Start ENTRIES SUPPLIED

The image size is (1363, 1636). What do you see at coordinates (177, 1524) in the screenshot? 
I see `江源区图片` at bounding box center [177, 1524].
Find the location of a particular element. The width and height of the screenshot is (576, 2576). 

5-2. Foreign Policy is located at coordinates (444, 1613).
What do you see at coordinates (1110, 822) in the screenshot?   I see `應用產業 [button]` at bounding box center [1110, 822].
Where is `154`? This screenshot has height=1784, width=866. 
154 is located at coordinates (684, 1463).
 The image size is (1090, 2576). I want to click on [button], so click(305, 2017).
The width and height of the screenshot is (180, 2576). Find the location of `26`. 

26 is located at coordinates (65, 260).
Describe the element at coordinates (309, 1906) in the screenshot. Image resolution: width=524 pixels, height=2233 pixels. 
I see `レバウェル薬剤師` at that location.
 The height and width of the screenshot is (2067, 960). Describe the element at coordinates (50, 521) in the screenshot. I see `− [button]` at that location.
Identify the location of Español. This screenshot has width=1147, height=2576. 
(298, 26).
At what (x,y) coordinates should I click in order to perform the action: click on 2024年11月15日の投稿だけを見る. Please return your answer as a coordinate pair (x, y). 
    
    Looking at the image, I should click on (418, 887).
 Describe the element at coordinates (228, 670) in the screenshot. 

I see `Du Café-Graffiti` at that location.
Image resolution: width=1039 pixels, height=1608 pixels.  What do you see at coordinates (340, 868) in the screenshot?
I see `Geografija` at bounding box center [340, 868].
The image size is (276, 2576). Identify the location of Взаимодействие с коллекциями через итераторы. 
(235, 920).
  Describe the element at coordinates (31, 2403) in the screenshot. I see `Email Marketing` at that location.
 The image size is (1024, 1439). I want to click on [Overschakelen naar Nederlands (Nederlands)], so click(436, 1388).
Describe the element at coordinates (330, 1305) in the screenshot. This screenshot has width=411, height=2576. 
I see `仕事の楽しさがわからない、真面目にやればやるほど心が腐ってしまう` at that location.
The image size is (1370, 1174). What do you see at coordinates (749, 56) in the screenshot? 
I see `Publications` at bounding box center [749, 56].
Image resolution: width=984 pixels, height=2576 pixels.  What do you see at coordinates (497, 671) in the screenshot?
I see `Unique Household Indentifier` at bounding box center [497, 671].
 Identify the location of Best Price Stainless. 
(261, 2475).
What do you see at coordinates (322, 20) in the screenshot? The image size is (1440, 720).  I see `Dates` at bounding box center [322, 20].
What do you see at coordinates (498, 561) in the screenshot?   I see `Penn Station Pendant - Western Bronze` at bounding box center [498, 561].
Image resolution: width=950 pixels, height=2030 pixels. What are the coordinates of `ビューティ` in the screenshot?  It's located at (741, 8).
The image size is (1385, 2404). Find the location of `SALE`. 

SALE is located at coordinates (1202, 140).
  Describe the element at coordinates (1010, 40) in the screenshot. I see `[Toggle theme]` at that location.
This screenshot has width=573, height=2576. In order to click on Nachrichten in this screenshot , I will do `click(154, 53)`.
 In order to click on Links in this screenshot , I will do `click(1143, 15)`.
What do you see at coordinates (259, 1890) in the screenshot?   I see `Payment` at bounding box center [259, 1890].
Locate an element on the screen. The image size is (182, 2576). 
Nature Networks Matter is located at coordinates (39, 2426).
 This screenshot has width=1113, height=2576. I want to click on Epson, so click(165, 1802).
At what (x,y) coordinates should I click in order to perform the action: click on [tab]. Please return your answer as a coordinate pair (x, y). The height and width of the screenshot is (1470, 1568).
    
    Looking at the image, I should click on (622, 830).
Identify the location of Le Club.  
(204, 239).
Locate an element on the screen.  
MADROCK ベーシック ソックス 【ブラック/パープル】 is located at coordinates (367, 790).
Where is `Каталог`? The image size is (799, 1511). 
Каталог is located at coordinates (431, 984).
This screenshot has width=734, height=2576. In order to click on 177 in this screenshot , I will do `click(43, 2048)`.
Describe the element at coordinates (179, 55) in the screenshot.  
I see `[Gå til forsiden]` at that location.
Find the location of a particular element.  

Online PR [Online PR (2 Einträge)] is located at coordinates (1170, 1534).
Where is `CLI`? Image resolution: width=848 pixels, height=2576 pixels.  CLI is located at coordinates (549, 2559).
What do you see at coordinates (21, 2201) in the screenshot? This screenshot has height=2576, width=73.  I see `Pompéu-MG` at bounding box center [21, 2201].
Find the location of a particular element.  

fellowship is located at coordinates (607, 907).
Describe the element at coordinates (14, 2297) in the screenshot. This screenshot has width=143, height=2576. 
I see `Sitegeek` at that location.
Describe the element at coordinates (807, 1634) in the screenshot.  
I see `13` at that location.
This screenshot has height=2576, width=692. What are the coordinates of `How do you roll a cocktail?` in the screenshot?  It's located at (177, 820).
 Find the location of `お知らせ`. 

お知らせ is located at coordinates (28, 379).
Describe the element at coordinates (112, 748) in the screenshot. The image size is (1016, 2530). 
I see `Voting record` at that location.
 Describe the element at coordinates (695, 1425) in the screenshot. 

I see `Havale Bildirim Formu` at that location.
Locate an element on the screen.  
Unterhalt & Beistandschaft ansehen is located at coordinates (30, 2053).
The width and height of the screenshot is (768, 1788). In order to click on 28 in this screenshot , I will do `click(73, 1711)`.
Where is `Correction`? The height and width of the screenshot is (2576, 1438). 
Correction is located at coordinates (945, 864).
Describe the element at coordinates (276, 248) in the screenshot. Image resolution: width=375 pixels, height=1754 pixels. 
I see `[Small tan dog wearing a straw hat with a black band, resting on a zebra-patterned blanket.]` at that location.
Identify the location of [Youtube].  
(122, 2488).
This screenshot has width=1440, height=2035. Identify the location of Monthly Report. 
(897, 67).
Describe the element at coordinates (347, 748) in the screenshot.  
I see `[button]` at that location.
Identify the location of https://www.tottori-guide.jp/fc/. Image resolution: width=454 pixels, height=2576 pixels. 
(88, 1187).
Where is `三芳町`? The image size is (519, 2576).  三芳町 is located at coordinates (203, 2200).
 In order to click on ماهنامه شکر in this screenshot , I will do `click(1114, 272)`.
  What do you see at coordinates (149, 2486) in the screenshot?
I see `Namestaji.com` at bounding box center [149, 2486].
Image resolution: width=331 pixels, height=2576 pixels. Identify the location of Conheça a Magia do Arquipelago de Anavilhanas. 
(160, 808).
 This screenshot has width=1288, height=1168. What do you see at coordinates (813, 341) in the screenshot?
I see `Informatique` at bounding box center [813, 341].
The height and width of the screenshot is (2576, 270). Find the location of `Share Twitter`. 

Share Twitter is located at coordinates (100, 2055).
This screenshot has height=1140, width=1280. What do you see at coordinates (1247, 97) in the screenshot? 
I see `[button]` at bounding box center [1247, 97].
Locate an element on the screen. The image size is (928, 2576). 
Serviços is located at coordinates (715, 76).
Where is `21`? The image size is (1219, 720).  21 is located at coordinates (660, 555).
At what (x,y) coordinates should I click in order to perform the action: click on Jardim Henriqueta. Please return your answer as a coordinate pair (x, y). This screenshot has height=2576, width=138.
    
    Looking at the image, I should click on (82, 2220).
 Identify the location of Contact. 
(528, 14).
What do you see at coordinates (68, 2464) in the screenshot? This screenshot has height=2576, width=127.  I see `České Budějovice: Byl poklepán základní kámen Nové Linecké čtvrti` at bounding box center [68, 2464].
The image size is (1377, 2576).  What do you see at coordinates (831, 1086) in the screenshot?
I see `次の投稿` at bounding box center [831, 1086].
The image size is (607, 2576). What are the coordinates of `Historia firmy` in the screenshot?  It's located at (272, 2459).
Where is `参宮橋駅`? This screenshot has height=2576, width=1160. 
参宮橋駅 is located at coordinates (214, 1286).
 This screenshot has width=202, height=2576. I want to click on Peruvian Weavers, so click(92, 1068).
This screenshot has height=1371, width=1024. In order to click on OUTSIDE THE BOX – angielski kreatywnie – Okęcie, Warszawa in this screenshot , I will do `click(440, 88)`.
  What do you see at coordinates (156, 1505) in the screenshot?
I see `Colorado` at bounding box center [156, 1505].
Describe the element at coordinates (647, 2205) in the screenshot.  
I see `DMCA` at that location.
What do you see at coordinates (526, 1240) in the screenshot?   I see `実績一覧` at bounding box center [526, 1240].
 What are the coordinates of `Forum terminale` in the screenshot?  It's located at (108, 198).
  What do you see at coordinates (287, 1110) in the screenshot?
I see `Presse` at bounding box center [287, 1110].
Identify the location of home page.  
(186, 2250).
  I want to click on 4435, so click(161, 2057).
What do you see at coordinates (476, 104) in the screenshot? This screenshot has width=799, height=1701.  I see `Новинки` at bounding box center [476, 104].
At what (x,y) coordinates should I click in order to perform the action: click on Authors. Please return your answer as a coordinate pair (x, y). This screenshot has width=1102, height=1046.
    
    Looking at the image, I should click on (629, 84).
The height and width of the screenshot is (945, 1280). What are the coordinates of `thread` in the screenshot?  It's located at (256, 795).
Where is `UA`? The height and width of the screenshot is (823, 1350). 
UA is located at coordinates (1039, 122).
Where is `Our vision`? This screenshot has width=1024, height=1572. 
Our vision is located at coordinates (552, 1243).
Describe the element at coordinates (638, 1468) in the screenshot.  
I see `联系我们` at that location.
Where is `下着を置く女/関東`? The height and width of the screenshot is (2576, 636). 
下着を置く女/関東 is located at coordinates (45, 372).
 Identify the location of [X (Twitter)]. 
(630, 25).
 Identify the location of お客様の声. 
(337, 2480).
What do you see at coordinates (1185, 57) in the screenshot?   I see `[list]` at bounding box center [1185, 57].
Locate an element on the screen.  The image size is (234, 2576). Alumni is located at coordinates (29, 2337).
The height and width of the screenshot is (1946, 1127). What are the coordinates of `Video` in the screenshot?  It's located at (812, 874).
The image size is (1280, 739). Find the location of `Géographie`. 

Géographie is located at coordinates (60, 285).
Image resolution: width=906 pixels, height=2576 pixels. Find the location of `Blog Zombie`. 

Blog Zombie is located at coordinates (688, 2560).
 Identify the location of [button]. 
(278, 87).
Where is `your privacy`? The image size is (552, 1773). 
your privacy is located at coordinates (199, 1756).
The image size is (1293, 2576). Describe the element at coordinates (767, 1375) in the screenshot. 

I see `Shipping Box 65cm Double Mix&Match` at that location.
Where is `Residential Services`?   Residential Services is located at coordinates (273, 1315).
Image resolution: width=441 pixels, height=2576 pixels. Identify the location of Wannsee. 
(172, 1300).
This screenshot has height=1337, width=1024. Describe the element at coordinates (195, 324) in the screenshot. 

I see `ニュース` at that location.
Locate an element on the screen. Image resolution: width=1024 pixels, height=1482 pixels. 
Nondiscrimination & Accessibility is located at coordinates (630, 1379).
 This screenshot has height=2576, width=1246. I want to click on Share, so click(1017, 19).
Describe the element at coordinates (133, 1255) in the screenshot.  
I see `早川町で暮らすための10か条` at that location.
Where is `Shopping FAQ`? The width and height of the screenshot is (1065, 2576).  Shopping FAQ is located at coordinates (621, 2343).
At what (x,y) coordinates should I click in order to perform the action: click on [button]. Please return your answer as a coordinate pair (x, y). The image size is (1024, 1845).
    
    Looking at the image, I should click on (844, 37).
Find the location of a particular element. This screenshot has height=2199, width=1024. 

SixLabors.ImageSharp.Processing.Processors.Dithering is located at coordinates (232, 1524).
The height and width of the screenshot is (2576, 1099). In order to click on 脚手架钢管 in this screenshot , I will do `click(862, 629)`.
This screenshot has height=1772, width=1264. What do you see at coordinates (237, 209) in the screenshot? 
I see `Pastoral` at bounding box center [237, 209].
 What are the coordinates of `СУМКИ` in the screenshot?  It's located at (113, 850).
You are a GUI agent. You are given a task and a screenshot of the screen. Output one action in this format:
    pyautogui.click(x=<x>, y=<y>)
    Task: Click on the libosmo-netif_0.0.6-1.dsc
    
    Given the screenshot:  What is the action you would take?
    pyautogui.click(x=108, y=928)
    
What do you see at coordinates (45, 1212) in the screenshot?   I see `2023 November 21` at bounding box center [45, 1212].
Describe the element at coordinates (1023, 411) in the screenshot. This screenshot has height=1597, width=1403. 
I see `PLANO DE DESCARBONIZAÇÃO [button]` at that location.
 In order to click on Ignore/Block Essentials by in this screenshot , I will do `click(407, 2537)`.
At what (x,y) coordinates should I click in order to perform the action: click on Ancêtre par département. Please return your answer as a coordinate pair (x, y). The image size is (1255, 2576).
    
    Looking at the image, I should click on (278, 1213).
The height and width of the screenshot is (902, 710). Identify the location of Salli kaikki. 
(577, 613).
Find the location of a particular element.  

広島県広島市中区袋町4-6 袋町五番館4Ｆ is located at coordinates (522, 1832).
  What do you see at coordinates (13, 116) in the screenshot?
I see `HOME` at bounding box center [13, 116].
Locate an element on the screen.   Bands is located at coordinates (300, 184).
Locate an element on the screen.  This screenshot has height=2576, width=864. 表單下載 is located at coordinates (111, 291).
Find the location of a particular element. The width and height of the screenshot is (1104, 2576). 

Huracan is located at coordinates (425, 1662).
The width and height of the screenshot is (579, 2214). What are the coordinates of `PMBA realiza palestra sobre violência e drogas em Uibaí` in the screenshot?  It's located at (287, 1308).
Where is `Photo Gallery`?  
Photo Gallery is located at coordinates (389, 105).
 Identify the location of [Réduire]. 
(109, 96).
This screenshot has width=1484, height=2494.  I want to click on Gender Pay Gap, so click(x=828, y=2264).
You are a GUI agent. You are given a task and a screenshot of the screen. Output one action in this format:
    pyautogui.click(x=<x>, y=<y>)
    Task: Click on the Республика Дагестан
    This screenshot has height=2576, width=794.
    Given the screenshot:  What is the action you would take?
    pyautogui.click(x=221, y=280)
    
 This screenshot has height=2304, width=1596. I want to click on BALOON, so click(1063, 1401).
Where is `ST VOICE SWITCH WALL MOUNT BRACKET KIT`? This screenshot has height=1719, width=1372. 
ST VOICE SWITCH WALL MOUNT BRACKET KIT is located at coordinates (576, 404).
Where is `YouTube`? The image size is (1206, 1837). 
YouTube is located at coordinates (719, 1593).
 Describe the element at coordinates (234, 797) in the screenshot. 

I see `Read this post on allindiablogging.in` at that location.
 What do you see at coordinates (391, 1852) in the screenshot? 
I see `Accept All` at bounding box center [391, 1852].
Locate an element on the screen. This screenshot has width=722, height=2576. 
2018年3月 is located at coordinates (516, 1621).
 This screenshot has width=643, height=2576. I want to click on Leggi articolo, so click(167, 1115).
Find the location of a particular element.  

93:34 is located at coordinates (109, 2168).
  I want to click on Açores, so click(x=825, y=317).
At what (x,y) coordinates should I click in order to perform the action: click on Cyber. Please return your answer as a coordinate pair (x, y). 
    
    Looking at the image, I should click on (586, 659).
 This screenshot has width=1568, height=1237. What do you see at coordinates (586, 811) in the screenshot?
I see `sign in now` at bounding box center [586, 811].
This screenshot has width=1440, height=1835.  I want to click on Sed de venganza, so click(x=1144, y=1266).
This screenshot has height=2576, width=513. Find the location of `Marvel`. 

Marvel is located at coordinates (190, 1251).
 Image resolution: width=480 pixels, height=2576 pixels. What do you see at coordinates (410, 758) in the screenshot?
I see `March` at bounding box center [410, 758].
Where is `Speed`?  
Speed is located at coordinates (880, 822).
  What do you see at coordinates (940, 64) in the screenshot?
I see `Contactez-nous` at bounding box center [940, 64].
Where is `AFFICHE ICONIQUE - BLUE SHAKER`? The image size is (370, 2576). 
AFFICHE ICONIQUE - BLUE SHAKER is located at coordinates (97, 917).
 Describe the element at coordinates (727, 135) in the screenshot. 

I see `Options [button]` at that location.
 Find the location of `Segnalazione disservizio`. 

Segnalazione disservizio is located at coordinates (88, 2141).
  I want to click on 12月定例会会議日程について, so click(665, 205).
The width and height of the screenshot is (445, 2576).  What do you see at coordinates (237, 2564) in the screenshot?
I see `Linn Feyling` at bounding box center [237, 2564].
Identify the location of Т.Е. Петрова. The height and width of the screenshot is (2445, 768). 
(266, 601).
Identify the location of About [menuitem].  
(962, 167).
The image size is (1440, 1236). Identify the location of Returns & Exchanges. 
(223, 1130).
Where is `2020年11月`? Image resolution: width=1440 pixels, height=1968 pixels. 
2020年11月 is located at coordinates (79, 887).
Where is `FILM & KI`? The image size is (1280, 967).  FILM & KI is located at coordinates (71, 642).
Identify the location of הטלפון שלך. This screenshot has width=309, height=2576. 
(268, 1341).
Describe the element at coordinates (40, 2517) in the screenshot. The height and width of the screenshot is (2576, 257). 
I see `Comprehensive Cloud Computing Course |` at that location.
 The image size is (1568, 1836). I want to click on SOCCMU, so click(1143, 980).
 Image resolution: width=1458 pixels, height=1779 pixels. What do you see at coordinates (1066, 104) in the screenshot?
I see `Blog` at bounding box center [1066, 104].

End ENTRIES SUPPLIED

▸ **STATED GOAL**
Copy the records above word for word, starting at the line that contains "coordinates (549, 2559)." and ending with the line that contains "What do you see at coordinates (21, 2201)", including both of those lines.

▸ **RESPONSE**
Where is `CLI`? Image resolution: width=848 pixels, height=2576 pixels.  CLI is located at coordinates (549, 2559).
What do you see at coordinates (21, 2201) in the screenshot? This screenshot has height=2576, width=73.  I see `Pompéu-MG` at bounding box center [21, 2201].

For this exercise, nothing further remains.